Lucy Meredith Bryce (12 June 1897 – 30 July 1968) was an Australian haematologist and medical researcher, who worked with the Australian Red Cross Society to establish the first blood transfusion service in Australia.[1]
Lucy Bryce was born in Lindfield, New South Wales, and educated in Melbourne, at the Melbourne Girls Grammar School. She entered Janet Clarke Hall, the women's hostel of Trinity College, University of Melbourne in 1915, earning degrees at the University of Melbourne in 1918 (B.Sc.) and 1922 (M.B., B.S.).[2] Notable Australians who also graduated in her class included Dame Kate Isabel Campbell, Jean Littlejohn and Jean Macnamara. [3]
Bryce started her career at the Walter and Eliza Hall Institute of Medical Research after college. While still in her twenties, she spent a year working at the Lister Institute in London. From 1928 to 1934, she was on staff as a bacteriologist at the Royal Melbourne Hospital, before launching a private practice as a pathologist.

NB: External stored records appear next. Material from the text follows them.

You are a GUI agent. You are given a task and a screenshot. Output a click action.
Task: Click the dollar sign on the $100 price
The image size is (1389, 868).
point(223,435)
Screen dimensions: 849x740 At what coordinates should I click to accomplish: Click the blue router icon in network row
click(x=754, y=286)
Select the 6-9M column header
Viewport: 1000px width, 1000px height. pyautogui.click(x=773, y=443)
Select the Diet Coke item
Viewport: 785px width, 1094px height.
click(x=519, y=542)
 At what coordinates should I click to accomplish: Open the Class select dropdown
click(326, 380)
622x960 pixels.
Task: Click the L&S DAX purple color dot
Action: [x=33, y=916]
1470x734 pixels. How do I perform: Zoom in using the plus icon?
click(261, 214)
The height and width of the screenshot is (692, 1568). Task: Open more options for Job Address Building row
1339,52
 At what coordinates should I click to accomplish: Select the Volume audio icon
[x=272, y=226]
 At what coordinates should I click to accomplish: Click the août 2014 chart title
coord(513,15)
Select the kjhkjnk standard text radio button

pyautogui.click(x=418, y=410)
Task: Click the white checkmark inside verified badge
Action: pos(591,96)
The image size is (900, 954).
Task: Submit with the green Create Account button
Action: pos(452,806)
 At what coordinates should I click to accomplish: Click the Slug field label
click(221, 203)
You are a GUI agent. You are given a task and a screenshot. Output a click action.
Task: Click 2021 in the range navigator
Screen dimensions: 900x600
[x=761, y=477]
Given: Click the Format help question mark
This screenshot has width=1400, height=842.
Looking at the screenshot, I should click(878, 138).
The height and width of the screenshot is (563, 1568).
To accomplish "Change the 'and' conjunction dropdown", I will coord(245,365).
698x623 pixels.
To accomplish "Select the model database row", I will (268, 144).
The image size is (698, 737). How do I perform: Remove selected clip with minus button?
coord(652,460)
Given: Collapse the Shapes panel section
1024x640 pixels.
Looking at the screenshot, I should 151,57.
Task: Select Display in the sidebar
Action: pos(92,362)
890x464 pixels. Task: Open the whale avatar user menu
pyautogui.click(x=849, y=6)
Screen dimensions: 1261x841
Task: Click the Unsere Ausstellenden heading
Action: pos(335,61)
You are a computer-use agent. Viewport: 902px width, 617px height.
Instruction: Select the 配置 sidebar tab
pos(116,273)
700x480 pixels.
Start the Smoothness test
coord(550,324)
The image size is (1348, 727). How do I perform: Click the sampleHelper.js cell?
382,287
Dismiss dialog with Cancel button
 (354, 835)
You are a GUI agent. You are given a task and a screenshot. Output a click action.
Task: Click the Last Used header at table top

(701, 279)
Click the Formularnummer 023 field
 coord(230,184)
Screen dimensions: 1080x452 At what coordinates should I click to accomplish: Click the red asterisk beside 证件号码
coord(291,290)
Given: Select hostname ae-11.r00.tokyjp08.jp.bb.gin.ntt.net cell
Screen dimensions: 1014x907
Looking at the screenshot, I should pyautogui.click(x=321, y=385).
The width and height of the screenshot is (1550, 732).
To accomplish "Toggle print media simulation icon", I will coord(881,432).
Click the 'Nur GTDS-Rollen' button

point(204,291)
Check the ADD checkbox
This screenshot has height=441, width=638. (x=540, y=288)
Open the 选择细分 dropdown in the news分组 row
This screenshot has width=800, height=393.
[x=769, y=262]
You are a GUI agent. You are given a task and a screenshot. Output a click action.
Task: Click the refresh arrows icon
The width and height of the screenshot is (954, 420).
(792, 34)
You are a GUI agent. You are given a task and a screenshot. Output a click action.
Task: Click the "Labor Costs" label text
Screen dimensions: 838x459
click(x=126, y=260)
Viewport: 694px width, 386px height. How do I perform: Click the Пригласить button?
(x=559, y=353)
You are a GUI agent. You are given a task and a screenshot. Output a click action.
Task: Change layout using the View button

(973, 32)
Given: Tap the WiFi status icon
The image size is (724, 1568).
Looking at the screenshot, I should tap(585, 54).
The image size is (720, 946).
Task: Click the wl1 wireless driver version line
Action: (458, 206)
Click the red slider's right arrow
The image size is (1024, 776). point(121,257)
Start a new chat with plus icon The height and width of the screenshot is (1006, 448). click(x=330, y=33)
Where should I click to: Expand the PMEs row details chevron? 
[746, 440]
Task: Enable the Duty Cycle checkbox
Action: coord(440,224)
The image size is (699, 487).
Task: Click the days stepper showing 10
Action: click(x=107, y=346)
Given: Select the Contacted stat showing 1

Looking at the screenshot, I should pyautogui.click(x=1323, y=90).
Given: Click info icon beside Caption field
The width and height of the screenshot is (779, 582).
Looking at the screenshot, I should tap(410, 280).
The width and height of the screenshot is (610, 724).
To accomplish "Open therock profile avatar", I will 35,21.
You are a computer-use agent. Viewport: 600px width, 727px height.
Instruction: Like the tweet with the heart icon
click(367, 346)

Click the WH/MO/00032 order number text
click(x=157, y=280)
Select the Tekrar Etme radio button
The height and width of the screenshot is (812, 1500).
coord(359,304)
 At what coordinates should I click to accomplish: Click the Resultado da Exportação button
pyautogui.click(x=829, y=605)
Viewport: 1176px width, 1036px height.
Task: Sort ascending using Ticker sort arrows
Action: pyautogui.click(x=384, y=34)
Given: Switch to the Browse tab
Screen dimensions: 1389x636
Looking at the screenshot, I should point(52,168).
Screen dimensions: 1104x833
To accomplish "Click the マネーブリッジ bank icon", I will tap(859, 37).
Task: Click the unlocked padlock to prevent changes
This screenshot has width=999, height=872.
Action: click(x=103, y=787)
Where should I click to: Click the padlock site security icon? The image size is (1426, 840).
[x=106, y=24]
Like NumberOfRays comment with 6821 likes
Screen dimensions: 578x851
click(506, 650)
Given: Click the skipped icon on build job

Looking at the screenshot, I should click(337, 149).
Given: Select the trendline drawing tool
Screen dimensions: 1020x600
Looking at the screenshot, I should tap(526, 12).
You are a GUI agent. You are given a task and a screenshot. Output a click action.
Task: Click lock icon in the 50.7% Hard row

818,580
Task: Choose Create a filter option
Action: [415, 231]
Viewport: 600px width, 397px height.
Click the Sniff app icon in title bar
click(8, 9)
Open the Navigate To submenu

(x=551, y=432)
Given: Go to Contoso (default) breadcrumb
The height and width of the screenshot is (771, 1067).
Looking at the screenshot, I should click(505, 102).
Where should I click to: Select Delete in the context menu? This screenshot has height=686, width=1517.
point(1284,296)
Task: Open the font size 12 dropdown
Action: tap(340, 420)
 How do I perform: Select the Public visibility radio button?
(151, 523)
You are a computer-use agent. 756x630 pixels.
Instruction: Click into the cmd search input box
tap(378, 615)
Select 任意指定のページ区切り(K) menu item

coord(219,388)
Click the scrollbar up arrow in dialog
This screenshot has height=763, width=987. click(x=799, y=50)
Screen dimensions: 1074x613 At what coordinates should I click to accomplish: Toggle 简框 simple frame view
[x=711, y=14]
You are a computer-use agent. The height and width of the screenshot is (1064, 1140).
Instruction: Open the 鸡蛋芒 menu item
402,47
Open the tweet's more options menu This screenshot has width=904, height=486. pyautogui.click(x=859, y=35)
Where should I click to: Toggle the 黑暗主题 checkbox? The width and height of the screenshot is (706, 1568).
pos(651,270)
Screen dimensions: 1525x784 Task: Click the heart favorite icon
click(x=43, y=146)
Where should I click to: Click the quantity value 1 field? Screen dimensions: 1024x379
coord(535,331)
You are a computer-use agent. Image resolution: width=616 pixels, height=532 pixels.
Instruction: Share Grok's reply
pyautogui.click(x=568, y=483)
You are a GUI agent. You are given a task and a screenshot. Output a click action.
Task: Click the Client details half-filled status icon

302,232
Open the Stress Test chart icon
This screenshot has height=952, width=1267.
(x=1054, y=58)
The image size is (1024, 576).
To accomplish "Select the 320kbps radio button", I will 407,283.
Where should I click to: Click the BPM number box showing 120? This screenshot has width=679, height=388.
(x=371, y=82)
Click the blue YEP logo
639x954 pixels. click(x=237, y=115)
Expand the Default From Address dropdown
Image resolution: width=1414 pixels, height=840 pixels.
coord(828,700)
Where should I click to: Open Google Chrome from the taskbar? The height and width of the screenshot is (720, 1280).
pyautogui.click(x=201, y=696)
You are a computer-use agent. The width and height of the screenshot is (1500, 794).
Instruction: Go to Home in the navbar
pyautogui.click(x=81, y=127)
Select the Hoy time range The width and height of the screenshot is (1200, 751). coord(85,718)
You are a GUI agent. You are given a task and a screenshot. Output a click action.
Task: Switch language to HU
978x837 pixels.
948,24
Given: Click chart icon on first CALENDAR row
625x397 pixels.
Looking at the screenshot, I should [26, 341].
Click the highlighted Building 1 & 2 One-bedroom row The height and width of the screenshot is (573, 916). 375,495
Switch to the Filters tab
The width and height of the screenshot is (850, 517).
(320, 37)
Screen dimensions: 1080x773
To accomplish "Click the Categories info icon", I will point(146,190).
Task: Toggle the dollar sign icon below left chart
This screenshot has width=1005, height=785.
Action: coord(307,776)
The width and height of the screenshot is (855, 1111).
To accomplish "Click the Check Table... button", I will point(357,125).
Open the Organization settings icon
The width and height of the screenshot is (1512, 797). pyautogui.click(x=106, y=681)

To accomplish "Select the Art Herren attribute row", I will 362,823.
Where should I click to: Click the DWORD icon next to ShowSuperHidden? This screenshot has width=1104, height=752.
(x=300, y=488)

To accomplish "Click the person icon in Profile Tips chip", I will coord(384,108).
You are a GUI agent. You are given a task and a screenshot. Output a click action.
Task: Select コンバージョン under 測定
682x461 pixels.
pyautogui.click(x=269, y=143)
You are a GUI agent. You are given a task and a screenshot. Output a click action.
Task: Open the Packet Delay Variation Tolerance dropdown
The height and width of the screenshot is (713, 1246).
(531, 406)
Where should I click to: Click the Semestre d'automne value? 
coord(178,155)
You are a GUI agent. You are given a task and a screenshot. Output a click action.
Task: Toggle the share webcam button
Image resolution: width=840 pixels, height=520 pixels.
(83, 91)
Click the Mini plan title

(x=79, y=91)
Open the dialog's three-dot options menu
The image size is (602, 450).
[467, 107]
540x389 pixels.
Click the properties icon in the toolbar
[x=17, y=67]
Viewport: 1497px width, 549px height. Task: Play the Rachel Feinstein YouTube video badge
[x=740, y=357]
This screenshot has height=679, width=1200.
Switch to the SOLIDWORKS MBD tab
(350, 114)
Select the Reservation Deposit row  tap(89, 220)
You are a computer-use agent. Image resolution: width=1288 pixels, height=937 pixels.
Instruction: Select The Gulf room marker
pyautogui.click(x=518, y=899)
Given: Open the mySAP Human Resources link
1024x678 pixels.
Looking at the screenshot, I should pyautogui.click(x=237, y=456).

Beginning in 1929, Bryce was the founding director of the Victoria Red Cross Blood Transfusion Service, which was Australia's first blood transfusion service.[4] Her work involved planning how donors should be screened, and how blood should be typed and stored, and supervising the establishment of a blood reserve in case of major disaster.[5] [6]
During World War II, Bryce held the rank of major in the Australian Army Medical Corps[7] and was invited in 1944 to the US with Marjorie Bick to study developments in blood transfusion,[8] then again with Bick in 1945, arriving on the S.S. Kanangoora in March[9] to visit the Hooper Research Foundation in Los Angeles then to New Orleans and Washington,[10] attending a conference of the blood substitute committee of the National Research Council.[11] Bryce then traveled to investigate clinical methods while Bick stayed on at Harvard.[12] She reported on the mass production methods at the Cutter Laboratories of packing and shipping plasma and whole blood to be parachuted into the Pacific war zones.[11] Their research coincided with a plan to expand the Blood Bank into a new floor of the Royal Melbourne Hospital.[13]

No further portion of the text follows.